[Records supplied — start]

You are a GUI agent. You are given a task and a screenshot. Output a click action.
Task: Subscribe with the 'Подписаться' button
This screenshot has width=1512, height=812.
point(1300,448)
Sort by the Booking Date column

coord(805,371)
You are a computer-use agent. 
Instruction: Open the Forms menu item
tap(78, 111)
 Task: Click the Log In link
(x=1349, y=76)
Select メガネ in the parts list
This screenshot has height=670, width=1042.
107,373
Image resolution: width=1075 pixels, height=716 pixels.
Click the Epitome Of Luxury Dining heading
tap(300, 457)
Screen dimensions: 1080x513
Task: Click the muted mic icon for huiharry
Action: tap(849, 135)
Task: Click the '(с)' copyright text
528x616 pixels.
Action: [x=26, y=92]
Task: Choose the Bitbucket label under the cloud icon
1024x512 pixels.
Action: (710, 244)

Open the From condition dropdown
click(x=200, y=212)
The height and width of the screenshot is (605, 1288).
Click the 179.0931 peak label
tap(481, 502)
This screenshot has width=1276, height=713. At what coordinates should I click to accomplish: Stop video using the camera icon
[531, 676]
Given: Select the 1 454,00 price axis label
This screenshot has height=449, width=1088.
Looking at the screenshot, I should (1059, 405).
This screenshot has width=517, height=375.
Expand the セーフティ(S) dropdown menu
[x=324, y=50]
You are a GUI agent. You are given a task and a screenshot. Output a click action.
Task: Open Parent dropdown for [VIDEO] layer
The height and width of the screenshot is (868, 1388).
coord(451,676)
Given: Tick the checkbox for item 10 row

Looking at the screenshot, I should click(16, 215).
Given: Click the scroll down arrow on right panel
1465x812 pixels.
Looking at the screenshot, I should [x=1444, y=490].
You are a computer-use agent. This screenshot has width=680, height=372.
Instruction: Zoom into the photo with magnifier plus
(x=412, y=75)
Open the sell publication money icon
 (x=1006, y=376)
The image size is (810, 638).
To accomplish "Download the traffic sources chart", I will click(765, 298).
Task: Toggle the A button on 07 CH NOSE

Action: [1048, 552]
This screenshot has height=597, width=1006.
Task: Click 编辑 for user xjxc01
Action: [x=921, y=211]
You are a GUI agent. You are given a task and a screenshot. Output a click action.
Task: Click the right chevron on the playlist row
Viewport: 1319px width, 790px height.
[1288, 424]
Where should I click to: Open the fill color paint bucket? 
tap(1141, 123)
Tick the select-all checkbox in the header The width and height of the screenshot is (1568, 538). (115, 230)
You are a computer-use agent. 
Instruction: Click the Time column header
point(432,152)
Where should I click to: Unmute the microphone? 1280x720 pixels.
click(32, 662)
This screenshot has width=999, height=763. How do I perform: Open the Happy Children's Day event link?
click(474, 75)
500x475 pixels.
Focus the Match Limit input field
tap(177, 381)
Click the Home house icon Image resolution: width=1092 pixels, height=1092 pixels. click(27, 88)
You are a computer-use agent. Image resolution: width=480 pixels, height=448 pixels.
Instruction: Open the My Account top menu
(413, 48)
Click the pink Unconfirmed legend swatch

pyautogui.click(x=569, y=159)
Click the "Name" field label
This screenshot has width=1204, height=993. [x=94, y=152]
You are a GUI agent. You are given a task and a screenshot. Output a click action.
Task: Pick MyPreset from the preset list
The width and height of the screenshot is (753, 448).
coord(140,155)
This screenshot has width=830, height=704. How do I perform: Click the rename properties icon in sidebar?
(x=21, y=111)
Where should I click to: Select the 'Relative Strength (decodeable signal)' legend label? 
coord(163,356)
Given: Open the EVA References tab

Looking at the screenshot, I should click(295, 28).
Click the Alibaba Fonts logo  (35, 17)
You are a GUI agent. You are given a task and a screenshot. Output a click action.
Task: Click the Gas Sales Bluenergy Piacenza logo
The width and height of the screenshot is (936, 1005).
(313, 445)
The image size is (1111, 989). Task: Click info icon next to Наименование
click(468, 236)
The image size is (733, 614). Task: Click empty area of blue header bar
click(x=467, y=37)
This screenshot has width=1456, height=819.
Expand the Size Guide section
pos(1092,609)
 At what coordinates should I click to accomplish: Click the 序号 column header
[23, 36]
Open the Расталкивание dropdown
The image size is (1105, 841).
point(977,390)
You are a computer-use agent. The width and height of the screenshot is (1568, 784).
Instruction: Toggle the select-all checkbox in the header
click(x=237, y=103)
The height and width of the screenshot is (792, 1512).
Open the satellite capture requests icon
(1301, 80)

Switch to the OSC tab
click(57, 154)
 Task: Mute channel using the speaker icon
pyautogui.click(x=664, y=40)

[Records supplied — finish]

> [Problem to solve] Which lines in the data above contain "computer"? Show each one.

> [Answer to the exercise]
You are a computer-use agent. 
You are a computer-use agent. This screenshot has width=680, height=372.
You are a computer-use agent. 
You are a computer-use agent. Image resolution: width=480 pixels, height=448 pixels.
You are a computer-use agent. The width and height of the screenshot is (1568, 784).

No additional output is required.